This is a quick, updated version of html5-parser’s benchmark script that includes tests for Selectolax and Markupever.
Note that this also includes tests of walking through the whole tree (walk-selectolax and walk-markupever), since the initial parsing result seemed so unbelievably fast in Selectolax. I was worried it was doing some lazy parsing, but it turns out to also be that fast walking the whole tree. Pretty impressive!
From a run in Python 3.14.3 on a MacBook M1 Pro, MacOS Sequoia 15.7.3. This is not a very clean test (lots running in the background), but is still useful for a general gist of behavior.

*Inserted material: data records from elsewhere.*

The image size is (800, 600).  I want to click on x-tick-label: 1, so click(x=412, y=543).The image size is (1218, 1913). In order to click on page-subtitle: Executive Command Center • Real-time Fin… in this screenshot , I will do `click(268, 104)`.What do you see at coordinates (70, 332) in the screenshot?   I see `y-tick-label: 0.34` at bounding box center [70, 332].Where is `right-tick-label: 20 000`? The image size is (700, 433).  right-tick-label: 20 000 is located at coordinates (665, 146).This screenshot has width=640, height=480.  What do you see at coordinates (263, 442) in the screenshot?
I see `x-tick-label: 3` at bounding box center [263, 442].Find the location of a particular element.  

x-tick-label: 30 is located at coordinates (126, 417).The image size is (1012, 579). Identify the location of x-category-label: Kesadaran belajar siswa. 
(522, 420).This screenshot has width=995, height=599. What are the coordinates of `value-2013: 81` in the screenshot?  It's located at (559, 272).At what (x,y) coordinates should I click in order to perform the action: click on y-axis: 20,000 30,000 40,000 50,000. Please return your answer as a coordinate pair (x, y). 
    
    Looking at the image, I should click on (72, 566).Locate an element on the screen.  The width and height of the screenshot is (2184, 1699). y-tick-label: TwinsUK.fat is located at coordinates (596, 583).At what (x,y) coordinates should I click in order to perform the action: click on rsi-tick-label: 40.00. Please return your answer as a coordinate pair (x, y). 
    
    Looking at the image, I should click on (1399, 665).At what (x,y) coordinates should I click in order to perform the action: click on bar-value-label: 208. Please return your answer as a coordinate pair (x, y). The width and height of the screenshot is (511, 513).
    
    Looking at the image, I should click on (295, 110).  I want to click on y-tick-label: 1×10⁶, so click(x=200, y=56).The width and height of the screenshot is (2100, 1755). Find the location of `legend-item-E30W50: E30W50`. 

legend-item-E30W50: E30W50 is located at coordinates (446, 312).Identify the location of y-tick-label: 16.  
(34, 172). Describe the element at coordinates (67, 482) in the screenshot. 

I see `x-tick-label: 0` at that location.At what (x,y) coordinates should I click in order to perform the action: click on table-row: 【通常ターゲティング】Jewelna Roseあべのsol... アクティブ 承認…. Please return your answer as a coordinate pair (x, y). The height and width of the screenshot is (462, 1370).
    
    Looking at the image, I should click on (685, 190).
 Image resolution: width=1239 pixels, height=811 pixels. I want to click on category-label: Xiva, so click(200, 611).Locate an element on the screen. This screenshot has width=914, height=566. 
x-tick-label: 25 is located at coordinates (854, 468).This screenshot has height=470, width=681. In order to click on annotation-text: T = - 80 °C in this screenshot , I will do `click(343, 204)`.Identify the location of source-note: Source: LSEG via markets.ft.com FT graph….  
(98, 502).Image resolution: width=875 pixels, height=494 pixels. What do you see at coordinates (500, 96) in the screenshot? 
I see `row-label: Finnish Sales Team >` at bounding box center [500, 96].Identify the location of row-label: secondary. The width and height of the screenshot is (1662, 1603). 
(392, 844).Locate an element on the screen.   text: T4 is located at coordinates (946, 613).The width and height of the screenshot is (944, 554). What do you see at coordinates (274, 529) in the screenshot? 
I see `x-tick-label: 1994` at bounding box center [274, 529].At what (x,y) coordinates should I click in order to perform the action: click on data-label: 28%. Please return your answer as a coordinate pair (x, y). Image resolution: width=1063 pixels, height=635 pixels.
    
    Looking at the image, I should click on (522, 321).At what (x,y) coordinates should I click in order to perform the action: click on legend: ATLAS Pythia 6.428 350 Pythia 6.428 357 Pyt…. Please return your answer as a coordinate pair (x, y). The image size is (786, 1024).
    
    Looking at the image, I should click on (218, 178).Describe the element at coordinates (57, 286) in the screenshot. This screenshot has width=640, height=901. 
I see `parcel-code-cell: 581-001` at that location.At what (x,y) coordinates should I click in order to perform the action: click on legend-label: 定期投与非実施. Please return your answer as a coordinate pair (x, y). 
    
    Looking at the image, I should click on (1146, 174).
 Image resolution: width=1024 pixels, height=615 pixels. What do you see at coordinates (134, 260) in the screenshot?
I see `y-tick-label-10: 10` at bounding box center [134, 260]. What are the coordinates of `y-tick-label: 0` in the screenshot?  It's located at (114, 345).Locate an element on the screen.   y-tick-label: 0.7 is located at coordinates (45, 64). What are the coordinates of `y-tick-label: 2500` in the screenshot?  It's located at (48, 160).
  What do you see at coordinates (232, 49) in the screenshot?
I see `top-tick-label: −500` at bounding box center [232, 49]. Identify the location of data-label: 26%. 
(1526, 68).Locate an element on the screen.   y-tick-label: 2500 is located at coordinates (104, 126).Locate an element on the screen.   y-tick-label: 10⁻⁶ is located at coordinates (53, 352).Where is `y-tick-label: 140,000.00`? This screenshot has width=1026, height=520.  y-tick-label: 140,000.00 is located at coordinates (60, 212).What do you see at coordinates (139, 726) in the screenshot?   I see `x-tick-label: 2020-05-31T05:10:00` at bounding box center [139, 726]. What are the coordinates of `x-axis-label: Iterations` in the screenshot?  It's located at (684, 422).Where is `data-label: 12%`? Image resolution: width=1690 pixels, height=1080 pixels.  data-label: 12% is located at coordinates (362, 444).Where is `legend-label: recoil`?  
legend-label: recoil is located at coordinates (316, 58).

Testing with HTML file of 15,131,111 bytes
Parsing 100 times with html5-parser
html5-parser took an average of: 0.429 seconds to parse it @ 35280.7 KB/s
Parsing 10 times with html5-parser-to-soup
html5-parser-to-soup took an average of: 3.075 seconds to parse it @ 4920.4 KB/s
Parsing 10 times with html5lib
html5lib took an average of: 7.358 seconds to parse it @ 2056.4 KB/s
Parsing 10 times with BeautifulSoup-with-html5lib
BeautifulSoup-with-html5lib took an average of: 8.536 seconds to parse it @ 1772.6 KB/s
Parsing 10 times with BeautifulSoup-with-lxml
BeautifulSoup-with-lxml took an average of: 4.904 seconds to parse it @ 3085.6 KB/s
Parsing 100 times with selectolax
selectolax took an average of: 0.080 seconds to parse it @ 188549.9 KB/s
Parsing 100 times with markupever
markupever took an average of: 0.234 seconds to parse it @ 64731.7 KB/s
Parsing 10 times with html5_parser
html5_parser took an average of: 0.554 seconds to parse it @ 27324.0 KB/s
Parsing 10 times with selectolax
selectolax took an average of: 0.193 seconds to parse it @ 78574.7 KB/s
Parsing 10 times with markupever
markupever took an average of: 1.084 seconds to parse it @ 13959.7 KB/s
Results are below. They show how much faster html5-parser is than each
specified parser. Note that there are two additional considerations:
what the final tree is and whether the parsing supports the HTML 5
parsing algorithm. The most apples-to-apples comparison is when the
final tree is lxml and HTML 5 parsing is supported by the parser being
compared to. Note that in this case, we have the largest speedup. In
all other cases, speedup is less because of the overhead of building
the final tree in python instead of C or because the compared parser
does not use the HTML 5 parsing algorithm or both.
Parser |Tree |Supports HTML 5 |Speedup (factor) |
===============================================================================
html5lib |lxml |yes |17 |
soup+html5lib |BeautifulSoup |yes |3 |
soup+lxml.html |BeautifulSoup |no |2 |
selectolax |lexbor |yes |0.19 |
markupever |html5ever |yes |0.55 |
walk-selectolax |lexbor |yes |0.35 |
walk-markupever |html5ever |yes |1.96 |